Case 2: If $$xy > 1$$.

In this scenario, the denominator $$1-xy$$ is negative. For $$xy>1$$ to hold, $$x$$ and $$y$$ must have the same sign.
* If $$x > 0$$ and $$y > 0$$, then $$\alpha \in (0, \frac{\pi}{2})$$ and $$\beta \in (0, \frac{\pi}{2})$$, so $$\alpha+\beta \in (0, \pi)$$. However, $$\tan(\alpha+\beta) = \frac{x+y}{1-xy} < 0$$ (because $$x+y>0$$ and $$1-xy<0$$). For $$\alpha+\beta \in (0, \pi)$$ with $$\tan(\alpha+\beta) < 0$$, it must be that $$\alpha+\beta \in (\frac{\pi}{2}, \pi)$$. The principal value $$\tan^{-1}\left(\frac{x+y}{1-xy}\right)$$ will be in $$(-\frac{\pi}{2}, 0)$$. To make $$\alpha+\beta$$ equal to this principal value, we must add $$\pi$$. So, $$\alpha+\beta = \tan^{-1}\left(\frac{x+y}{1-xy}\right) + \pi$$. Thus, $$k=1$$.

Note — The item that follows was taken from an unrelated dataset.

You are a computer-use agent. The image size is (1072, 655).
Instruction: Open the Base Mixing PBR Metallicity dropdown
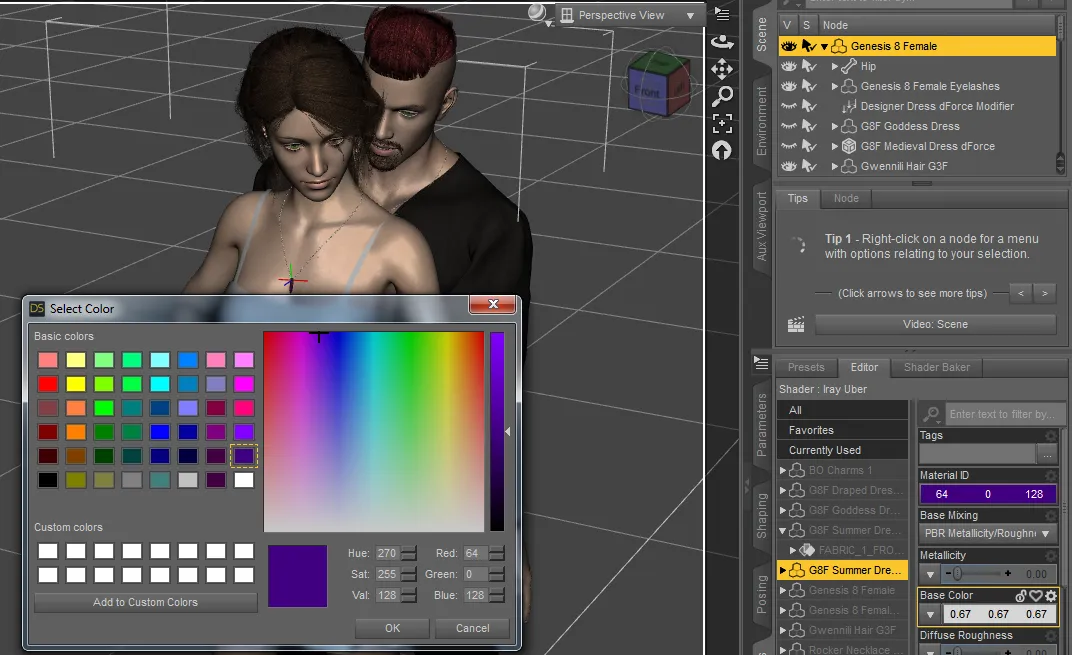[988, 534]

* If $$x < 0$$ and $$y < 0$$, then $$\alpha \in (-\frac{\pi}{2}, 0)$$ and $$\beta \in (-\frac{\pi}{2}, 0)$$, so $$\alpha+\beta \in (-\pi, 0)$$. However, $$\tan(\alpha+\beta) = \frac{x+y}{1-xy} > 0$$ (because $$x+y<0$$ and $$1-xy<0$$). For $$\alpha+\beta \in (-\pi, 0)$$ with $$\tan(\alpha+\beta) > 0$$, it must be that $$\alpha+\beta \in (-\pi, -\frac{\pi}{2})$$. The principal value $$\tan^{-1}\left(\frac{x+y}{1-xy}\right)$$ will be in $$(0, \frac{\pi}{2})$$. To make $$\alpha+\beta$$ equal to this principal value, we must subtract $$\pi$$. So, $$\alpha+\beta = \tan^{-1}\left(\frac{x+y}{1-xy}\right) - \pi$$. Thus, $$k=-1$$.

Based on these cases, the integer $$k$$ can take the values $$-1, 0, 1$$. This deduction matches the form given in the question.